◆ Activity list
(1) Please list every numbered affiliation given in the Gaussian graphical modeling article, each with its full wording.
(2) Supply the text that follows the last sentence of the Gaussian graphical modeling article.

◆ Text block

Gaussian graphical modeling reconstructs pathway reactions from high-throughput metabolomics data
1 Institute of Bioinformatics and Systems Biology, Helmholtz Zentrum München, Germany
2 Faculty of Biology, Ludwig-Maximilians-Universität, Planegg-Martinsried, Germany
3 Institute of Epidemiology, Helmholtz Zentrum München, Germany
4 Institute of Experimental Genetics, Genome Analysis Center, Helmholtz Zentrum München, Germany
5 Department of Mathematics, Technische Universität München, Germany
Citation and License
BMC Systems Biology 2011, 5:21 doi:10.1186/1752-0509-5-21Published: 31 January 2011
With the advent of high-throughput targeted metabolic profiling techniques, the question of how to interpret and analyze the resulting vast amount of data becomes more and more important. In this work we address the reconstruction of metabolic reactions from cross-sectional metabolomics data, that is without the requirement for time-resolved measurements or specific system perturbations. Previous studies in this area mainly focused on Pearson correlation coefficients, which however are generally incapable of distinguishing between direct and indirect metabolic interactions.

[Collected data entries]

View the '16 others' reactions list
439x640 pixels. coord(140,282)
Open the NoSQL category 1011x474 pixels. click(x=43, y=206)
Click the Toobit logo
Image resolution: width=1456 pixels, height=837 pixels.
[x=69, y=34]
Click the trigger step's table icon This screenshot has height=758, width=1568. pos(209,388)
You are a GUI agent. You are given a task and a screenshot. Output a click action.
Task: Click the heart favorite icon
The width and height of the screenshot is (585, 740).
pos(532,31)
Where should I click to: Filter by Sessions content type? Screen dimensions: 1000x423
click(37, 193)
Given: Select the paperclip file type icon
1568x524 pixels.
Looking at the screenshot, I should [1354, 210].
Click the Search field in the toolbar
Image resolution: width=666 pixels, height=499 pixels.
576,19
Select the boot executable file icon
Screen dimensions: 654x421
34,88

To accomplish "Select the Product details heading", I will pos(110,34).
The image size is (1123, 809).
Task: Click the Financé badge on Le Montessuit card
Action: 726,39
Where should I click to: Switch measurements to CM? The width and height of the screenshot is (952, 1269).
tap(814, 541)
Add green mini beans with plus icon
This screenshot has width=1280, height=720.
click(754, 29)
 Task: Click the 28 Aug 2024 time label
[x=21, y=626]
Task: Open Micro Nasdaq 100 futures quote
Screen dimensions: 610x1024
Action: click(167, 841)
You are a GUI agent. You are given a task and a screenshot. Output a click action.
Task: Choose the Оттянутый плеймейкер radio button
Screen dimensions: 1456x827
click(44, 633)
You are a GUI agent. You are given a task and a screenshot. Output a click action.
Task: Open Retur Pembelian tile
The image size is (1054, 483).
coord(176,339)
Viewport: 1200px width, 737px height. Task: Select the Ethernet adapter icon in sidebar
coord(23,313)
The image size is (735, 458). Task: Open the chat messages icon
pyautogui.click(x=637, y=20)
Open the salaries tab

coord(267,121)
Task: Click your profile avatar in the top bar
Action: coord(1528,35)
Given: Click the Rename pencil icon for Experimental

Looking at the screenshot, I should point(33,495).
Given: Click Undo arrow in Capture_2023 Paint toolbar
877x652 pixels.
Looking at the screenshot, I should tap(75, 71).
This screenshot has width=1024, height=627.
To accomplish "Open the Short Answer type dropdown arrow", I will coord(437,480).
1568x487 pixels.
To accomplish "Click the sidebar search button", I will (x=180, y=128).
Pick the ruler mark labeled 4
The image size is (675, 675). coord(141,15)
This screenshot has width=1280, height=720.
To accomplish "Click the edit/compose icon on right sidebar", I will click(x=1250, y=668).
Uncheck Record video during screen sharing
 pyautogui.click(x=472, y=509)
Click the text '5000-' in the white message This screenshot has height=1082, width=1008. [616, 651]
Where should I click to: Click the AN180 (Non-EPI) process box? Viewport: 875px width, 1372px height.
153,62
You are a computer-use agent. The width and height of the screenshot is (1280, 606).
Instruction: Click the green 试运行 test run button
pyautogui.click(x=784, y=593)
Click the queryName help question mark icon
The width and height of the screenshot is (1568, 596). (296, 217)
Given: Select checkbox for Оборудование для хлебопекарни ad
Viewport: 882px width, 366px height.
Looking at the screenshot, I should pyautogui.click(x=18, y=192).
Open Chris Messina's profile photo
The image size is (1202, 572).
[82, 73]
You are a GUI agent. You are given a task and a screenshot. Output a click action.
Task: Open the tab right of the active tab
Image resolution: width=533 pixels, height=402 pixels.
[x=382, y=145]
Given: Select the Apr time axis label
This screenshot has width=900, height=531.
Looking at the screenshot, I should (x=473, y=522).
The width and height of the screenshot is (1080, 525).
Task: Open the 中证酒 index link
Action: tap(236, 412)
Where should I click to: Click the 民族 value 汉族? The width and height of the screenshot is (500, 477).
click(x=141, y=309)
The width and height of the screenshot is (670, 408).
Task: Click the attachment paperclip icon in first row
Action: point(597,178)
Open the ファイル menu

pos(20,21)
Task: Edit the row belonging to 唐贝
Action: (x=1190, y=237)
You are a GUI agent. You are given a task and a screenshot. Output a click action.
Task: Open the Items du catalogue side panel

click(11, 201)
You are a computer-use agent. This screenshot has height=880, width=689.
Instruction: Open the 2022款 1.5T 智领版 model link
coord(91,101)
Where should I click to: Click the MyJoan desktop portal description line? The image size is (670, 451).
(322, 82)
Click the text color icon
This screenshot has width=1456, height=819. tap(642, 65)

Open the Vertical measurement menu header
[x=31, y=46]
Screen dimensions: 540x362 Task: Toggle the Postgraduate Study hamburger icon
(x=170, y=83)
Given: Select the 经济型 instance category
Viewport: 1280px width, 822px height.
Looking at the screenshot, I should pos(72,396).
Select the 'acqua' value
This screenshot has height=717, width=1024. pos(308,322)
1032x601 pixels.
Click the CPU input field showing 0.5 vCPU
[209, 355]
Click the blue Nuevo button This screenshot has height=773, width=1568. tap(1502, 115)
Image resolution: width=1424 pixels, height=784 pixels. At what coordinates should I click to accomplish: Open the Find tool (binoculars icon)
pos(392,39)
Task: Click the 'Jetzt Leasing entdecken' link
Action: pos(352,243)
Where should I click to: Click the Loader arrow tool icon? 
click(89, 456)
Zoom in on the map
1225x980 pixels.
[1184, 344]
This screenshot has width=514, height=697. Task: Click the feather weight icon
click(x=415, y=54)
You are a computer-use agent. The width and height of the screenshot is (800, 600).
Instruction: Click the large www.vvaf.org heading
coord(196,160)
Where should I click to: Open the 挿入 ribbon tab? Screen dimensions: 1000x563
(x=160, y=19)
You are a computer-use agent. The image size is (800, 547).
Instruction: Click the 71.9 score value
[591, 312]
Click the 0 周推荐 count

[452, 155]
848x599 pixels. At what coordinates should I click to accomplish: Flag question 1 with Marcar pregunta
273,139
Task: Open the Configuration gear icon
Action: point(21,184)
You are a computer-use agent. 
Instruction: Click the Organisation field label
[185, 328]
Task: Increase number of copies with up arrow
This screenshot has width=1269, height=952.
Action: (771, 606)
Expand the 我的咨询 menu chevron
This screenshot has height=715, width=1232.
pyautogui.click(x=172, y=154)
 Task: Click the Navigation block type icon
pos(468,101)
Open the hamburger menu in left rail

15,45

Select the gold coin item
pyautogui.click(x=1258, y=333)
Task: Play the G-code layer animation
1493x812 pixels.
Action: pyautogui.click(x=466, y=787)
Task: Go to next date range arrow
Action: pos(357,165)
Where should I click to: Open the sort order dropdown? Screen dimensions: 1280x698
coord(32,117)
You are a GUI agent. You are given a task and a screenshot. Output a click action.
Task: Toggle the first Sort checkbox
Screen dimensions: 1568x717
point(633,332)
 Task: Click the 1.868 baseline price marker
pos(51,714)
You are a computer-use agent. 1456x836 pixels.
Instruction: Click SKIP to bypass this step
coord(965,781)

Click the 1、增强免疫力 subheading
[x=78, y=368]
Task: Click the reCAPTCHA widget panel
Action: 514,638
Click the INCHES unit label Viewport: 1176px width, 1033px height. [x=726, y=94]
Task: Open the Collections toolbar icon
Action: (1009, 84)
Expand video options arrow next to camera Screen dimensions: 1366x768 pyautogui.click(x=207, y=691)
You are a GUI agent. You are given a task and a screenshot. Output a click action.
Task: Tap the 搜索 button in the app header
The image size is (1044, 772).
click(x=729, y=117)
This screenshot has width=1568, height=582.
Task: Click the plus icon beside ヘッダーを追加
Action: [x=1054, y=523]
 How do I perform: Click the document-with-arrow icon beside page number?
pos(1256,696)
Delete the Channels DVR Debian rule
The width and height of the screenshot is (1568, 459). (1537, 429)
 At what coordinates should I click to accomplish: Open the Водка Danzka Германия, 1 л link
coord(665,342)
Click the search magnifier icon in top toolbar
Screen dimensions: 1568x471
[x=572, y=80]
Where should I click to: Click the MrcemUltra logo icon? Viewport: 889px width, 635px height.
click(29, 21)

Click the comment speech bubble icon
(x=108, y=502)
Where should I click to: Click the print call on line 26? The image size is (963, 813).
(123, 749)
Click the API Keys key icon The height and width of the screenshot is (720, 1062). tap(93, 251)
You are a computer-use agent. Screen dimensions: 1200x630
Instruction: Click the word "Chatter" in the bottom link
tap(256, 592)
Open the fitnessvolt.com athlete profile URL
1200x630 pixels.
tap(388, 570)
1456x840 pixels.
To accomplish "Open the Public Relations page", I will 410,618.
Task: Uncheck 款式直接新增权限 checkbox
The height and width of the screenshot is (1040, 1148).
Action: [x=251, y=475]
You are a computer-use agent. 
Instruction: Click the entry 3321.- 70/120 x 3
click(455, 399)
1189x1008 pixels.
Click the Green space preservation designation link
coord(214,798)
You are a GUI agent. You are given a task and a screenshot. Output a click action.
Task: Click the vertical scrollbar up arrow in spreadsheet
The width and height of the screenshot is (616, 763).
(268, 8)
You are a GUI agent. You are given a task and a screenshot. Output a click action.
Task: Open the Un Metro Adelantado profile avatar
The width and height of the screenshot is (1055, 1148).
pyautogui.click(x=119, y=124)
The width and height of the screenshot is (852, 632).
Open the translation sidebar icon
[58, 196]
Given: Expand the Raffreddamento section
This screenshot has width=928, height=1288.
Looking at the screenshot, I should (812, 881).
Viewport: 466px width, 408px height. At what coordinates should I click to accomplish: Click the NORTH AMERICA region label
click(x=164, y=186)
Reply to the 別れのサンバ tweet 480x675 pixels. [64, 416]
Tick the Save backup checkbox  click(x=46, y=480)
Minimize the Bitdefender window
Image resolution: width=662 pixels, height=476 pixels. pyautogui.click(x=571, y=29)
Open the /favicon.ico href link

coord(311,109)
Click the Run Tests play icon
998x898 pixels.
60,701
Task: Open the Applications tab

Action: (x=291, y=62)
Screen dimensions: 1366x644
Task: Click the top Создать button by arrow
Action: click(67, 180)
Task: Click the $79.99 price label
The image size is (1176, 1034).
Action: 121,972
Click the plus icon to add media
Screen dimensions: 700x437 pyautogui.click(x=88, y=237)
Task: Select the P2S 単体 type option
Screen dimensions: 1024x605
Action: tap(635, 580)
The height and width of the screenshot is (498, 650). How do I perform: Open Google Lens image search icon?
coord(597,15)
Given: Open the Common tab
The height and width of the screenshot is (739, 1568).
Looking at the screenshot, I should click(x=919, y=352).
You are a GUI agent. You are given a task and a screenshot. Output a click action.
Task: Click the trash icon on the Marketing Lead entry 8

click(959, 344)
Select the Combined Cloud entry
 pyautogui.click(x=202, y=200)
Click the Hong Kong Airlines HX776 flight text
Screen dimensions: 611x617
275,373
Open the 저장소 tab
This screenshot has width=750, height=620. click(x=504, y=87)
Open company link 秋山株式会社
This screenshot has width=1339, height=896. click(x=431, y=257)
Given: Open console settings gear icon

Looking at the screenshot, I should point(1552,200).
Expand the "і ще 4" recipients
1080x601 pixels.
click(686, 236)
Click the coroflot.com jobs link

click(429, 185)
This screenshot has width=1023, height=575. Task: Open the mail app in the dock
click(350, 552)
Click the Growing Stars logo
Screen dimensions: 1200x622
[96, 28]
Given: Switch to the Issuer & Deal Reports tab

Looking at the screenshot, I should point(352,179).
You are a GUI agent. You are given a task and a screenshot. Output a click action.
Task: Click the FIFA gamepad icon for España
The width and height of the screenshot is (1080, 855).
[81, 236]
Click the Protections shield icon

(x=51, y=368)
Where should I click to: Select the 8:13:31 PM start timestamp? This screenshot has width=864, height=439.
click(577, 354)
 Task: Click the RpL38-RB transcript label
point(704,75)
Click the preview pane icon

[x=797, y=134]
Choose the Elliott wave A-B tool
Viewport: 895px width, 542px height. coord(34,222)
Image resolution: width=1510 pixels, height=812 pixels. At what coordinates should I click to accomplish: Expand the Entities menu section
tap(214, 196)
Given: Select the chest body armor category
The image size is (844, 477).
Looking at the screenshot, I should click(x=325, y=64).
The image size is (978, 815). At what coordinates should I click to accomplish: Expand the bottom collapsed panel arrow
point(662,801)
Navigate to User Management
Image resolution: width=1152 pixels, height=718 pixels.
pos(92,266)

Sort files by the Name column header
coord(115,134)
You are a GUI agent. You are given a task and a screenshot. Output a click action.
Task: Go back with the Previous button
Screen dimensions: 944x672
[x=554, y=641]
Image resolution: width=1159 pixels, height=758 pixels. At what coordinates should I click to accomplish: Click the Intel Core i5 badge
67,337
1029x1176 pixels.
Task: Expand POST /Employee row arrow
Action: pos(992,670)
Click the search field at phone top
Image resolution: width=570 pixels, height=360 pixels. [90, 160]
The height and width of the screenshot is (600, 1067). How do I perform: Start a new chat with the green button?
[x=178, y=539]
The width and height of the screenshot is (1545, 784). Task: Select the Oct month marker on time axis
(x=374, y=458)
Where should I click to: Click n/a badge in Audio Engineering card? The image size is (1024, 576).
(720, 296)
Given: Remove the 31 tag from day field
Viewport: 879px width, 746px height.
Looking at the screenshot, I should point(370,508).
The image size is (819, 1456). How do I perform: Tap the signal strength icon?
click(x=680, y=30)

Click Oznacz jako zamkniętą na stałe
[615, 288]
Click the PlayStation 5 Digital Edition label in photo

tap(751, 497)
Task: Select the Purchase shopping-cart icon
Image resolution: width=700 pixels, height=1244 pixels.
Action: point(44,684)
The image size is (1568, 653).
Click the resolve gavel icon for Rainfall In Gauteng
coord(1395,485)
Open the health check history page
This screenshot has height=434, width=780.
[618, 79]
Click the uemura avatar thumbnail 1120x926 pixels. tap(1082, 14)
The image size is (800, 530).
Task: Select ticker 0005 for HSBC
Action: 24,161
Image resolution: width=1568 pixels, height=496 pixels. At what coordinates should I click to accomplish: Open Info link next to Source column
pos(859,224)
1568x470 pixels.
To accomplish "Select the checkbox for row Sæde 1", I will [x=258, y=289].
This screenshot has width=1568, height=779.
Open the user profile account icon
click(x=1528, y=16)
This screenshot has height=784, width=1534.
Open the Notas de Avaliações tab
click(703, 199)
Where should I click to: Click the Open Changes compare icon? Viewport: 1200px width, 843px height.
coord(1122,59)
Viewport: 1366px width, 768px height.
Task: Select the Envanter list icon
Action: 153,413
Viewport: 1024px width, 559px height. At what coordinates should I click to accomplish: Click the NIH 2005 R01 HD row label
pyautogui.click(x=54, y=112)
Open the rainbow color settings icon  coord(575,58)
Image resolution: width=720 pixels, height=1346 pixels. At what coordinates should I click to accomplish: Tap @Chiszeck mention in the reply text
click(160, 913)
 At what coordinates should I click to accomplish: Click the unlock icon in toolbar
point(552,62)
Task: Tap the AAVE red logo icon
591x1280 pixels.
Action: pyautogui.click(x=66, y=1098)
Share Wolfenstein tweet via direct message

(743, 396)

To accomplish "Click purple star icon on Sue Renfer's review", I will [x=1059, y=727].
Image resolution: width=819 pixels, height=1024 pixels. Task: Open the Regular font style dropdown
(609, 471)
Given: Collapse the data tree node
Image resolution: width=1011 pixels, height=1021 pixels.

◆ Set of answers
(1)
1. Institute of Bioinformatics and Systems Biology, Helmholtz Zentrum München, Germany
2. Faculty of Biology, Ludwig-Maximilians-Universität, Planegg-Martinsried, Germany
3. Institute of Epidemiology, Helmholtz Zentrum München, Germany
4. Institute of Experimental Genetics, Genome Analysis Center, Helmholtz Zentrum München, Germany
5. Department of Mathematics, Technische Universität München, Germany

(2)
In our new approach we propose the application of a Gaussian graphical model (GGM), an undirected probabilistic graphical model estimating the conditional dependence between variables. GGMs are based on partial correlation coefficients, that is pairwise Pearson correlation coefficients conditioned against the correlation with all other metabolites. We first demonstrate the general validity of the method and its advantages over regular correlation networks with computer-simulated reaction systems. Then we estimate a GGM on data from a large human population cohort, covering 1020 fasting blood serum samples with 151 quantified metabolites. The GGM is much sparser than the correlation network, shows a modular structure with respect to metabolite classes, and is stable to the choice of samples in the data set. On the example of human fatty acid metabolism, we demonstrate for the first time that high partial correlation coefficients generally correspond to known metabolic reactions. This feature is evaluated both manually by investigating specific pairs of high-scoring metabolites, and then systematically on a literature-curated model of fatty acid synthesis and degradation. Our method detects many known reactions along with possibly novel pathway interactions, representing candidates for further experimental examination.
In summary, we demonstrate strong signatures of intracellular pathways in blood serum data, and provide a valuable tool for the unbiased reconstruction of metabolic reactions from large-scale metabolomics data sets.